Darf man im Restaurant nicht ehrlich sagen, wie es einem geschmeckt hat?

    • (1) 21.12.15 - 13:59

      Hallo!

      Wir waren gestern mit der Familie (11 Personen) essen, und wie es so üblich ist, wurden wir im Nachhinein gefragt, ob es denn geschmeckt hätte.
      Ich war ehrlich und hab gesagt, dass ich das Essen recht salzlastig fand. Ich hatte Forelle mit in Butter gebratenen Mandelblättchen, und die zerlassene Butter war extrem salzig. Ich hab mir dann die Kartoffeln rein gedrückt, so konnte ich sie gut essen. Ehrlich gesagt, hatte ich aber schon überlegt, das Essen zurückgehen zu lassen. Die Forelle an sich war gut, das Gemüse war aber in meinen Augen auch wieder zu salzig (nicht ganz so salzig wie die Butter) und v.A. total verkocht. Über letzteres hab ich schon gar nichts mehr gesagt, aber den Salzgehalt des Essens hab ich in folgender Form erwähnt: Das Essen war insgesamt recht salzlastig, die Butter nur mit viel Kartoffeln genießbar und das Gemüse auch recht salzig.

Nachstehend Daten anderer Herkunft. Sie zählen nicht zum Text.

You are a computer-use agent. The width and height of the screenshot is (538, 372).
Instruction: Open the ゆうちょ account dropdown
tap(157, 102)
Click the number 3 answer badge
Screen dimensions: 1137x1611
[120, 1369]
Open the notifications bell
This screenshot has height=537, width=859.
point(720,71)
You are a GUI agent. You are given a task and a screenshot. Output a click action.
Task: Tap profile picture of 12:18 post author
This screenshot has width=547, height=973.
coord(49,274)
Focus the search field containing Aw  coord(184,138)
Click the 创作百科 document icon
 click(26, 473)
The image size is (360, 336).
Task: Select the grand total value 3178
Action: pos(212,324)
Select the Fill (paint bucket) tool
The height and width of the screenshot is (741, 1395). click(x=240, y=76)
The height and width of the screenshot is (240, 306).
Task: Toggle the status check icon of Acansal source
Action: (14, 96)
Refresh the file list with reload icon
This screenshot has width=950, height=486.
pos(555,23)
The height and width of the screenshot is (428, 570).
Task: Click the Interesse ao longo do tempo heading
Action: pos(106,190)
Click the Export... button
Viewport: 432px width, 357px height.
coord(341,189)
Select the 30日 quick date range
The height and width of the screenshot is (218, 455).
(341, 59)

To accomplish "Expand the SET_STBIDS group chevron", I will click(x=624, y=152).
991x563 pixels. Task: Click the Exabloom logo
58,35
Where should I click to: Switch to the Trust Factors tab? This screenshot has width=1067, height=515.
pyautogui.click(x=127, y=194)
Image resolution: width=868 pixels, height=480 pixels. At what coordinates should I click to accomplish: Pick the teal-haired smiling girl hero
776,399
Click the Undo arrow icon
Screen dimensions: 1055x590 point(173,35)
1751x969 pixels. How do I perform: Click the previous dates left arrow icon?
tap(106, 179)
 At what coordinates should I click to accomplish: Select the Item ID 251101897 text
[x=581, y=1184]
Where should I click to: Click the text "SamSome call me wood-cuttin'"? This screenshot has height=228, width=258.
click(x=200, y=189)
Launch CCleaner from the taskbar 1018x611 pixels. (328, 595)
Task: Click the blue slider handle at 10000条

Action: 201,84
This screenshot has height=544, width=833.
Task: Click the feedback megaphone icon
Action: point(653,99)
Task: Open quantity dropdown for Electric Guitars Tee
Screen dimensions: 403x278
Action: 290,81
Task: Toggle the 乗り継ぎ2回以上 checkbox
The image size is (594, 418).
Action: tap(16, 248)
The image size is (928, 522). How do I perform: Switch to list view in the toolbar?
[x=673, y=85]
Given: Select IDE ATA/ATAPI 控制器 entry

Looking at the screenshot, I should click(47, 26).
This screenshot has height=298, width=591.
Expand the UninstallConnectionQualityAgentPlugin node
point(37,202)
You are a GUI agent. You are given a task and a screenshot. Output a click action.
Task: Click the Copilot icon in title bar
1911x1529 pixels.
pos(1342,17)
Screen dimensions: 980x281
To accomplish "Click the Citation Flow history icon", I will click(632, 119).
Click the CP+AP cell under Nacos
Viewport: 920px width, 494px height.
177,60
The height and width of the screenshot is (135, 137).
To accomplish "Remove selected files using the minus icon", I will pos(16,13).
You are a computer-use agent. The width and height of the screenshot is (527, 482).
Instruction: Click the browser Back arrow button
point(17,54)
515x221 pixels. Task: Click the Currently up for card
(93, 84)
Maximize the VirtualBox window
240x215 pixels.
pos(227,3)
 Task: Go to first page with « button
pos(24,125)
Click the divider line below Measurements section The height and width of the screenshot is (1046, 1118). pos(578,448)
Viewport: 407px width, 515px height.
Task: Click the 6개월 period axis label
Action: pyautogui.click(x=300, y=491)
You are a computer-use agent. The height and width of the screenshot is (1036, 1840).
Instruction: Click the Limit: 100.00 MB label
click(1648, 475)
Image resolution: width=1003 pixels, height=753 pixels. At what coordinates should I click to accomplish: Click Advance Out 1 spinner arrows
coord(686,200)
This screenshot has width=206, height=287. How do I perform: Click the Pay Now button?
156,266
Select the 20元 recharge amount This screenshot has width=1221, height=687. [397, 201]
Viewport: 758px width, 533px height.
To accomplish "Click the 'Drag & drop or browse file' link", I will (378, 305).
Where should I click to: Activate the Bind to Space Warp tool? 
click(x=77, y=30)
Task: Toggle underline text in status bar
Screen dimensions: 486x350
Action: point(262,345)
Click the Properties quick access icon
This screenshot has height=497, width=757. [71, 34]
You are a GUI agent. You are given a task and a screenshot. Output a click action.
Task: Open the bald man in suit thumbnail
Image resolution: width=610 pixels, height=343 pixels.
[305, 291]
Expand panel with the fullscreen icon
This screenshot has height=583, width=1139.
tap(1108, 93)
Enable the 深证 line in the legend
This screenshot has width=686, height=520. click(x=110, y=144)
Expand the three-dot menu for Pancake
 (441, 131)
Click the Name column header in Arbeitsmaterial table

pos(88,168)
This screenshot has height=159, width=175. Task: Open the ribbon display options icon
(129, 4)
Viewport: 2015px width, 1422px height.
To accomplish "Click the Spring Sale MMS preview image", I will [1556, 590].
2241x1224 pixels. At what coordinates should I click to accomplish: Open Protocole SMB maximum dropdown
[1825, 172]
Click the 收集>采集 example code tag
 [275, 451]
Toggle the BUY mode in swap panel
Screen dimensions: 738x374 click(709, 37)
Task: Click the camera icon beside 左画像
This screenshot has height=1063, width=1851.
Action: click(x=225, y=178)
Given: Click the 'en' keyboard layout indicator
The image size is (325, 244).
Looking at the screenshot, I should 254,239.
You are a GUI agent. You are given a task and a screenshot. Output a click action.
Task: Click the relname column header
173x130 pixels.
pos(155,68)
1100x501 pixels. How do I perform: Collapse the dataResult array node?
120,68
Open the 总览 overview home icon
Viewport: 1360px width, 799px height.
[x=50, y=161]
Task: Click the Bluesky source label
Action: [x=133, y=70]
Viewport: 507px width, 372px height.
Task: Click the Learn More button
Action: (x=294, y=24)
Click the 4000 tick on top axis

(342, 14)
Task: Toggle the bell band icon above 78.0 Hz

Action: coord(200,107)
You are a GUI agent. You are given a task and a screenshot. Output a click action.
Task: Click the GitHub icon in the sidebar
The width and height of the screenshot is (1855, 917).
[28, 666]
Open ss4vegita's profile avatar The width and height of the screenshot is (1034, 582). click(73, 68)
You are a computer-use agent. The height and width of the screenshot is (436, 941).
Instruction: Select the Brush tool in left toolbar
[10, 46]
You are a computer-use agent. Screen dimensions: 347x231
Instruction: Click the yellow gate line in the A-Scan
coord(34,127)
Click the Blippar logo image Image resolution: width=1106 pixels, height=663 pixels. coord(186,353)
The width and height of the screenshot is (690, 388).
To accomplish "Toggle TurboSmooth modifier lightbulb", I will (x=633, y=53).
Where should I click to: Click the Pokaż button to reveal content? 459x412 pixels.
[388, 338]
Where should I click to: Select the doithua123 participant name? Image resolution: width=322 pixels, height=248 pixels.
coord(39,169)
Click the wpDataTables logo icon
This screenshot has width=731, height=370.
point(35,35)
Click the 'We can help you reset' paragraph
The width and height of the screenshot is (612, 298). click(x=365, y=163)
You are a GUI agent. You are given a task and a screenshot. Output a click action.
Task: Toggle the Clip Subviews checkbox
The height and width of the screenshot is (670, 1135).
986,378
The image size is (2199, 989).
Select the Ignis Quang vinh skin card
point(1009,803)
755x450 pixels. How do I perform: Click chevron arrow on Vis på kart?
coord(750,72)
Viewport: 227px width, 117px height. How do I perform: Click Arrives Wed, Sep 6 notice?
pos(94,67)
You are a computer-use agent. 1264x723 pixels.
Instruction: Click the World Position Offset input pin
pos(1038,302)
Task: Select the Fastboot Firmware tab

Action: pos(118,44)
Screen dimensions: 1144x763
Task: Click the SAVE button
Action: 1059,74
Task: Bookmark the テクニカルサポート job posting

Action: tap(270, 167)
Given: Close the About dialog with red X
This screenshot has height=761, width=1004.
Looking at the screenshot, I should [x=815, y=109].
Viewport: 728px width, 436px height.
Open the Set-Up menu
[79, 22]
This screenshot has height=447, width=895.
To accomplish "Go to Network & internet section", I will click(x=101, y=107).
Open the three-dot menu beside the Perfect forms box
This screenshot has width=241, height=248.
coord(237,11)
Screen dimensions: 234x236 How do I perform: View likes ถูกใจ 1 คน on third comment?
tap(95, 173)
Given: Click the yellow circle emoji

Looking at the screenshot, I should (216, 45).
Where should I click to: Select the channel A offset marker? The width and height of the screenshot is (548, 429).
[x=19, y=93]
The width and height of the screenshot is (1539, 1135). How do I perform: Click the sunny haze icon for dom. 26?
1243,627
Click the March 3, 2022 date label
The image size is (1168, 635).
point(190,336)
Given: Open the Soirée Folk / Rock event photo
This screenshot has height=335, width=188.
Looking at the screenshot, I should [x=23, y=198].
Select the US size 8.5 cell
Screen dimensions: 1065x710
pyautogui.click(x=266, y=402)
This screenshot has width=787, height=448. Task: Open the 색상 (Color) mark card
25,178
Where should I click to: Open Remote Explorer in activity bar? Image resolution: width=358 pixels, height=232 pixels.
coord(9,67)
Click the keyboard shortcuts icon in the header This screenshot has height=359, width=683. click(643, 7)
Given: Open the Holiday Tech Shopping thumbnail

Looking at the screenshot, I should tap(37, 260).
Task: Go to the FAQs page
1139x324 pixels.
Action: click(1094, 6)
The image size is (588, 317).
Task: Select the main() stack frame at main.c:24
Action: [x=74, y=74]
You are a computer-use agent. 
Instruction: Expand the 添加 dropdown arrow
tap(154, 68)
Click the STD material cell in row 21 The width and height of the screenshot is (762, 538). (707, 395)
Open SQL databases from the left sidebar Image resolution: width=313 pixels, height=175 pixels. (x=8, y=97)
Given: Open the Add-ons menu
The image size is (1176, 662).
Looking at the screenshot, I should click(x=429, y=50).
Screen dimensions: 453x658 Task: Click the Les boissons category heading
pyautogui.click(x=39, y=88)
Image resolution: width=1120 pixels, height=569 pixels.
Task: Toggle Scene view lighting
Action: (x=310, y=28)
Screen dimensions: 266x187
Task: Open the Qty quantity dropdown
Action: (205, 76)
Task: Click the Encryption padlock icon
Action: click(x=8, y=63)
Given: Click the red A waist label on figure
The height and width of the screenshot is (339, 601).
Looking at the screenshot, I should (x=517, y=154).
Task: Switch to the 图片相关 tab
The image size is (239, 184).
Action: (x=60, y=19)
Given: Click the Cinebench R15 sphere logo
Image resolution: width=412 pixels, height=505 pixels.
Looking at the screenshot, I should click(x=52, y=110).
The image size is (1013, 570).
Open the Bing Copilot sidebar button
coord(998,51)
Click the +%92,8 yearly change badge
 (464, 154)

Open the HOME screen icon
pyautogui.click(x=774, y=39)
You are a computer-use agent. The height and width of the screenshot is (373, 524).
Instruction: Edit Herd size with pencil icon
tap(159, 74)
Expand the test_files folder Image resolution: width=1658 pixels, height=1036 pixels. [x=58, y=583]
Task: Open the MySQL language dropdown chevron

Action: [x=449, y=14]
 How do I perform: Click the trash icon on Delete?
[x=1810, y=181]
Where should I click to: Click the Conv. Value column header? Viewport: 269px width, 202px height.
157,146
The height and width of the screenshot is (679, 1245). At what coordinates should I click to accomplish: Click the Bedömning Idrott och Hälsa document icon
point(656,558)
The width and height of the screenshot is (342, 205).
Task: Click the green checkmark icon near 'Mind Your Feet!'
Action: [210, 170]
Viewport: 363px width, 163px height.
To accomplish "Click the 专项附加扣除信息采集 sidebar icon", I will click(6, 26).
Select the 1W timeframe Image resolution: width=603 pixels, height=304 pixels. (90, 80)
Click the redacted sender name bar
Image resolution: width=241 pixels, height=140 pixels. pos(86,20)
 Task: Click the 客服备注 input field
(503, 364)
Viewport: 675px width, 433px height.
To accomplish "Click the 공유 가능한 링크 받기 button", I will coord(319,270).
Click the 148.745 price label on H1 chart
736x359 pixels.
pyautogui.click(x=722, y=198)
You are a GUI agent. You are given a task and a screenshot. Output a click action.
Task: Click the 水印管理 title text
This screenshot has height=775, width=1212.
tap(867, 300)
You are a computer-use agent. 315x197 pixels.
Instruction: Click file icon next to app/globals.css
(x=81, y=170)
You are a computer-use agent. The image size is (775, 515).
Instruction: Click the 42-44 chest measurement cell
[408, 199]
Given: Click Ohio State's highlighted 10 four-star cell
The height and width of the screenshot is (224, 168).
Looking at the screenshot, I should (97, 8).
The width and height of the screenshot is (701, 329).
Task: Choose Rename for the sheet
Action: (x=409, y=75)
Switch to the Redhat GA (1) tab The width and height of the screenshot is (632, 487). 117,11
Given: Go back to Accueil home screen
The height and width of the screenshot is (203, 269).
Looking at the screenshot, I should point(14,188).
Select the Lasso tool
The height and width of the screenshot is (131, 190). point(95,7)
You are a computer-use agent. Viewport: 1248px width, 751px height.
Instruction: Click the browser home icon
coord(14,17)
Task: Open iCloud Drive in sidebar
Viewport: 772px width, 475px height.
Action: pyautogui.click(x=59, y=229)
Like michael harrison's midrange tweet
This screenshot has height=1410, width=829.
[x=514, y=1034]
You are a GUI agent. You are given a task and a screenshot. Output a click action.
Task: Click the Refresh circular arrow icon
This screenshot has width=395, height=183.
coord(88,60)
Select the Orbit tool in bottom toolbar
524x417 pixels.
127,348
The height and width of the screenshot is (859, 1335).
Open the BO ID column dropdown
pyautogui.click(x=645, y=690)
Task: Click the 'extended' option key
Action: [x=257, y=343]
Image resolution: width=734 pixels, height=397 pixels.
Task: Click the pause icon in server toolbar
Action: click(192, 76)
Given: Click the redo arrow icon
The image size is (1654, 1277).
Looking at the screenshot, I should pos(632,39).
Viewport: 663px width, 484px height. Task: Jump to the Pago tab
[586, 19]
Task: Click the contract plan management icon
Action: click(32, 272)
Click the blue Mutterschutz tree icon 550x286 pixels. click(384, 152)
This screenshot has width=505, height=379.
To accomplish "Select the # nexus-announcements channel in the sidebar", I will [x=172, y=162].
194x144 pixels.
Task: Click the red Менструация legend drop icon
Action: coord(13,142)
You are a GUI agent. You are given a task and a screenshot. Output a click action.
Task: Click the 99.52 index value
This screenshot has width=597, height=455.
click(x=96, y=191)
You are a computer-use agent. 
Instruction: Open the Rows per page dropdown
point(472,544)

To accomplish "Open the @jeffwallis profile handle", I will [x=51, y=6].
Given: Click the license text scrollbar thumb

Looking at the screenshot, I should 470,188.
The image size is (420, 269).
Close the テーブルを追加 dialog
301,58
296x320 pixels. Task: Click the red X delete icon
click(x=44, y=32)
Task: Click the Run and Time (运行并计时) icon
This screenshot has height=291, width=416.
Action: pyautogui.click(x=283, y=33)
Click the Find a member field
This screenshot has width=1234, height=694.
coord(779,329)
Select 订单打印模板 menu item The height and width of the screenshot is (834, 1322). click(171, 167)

Der Fisch war aber sehr gut. Letzteres habe ich sogar ausdrücklich noch hinzugefügt. Trotzdem wusste die Kellnerin nicht wirklich, was sie darauf sagen sollte, und hat nur ein pikiertes "Hm" rausgebracht.

      Ich habe alles Verständnis dafür, dass an dem Tag viel los war und mir ist durchaus auch klar, dass die Kellnerin nichts dafür kann, aber kann man nicht adäquat auf Kritik reagieren. Mir hätte es ja schon gereicht, wenn sie einfach nur gesagt hätte "Es tut mir Leid, dass sie nicht zufrieden waren, ich werde es in die Küche weiter geben!"

      Wenn man sich lobend über das Essen äußert, bekommt man ja auch eine positive Antwort, warum also nicht auf Kritik?

      Was mir sonst noch nicht gepasst hat, hab ich mir dann gespart (z.B. bekamen die beiden Jüngsten am Tisch (fast 3 und gerade 4 Jahre alt, wir hatten ein Kindergericht für beide bestellt) ihr Essen erst, als die ersten Erwachsenen schon so gut wie fertig waren, dann war das Essen so heiß, dass sie es nicht direkt essen konnten, und der Lolly lag gleich oben auf).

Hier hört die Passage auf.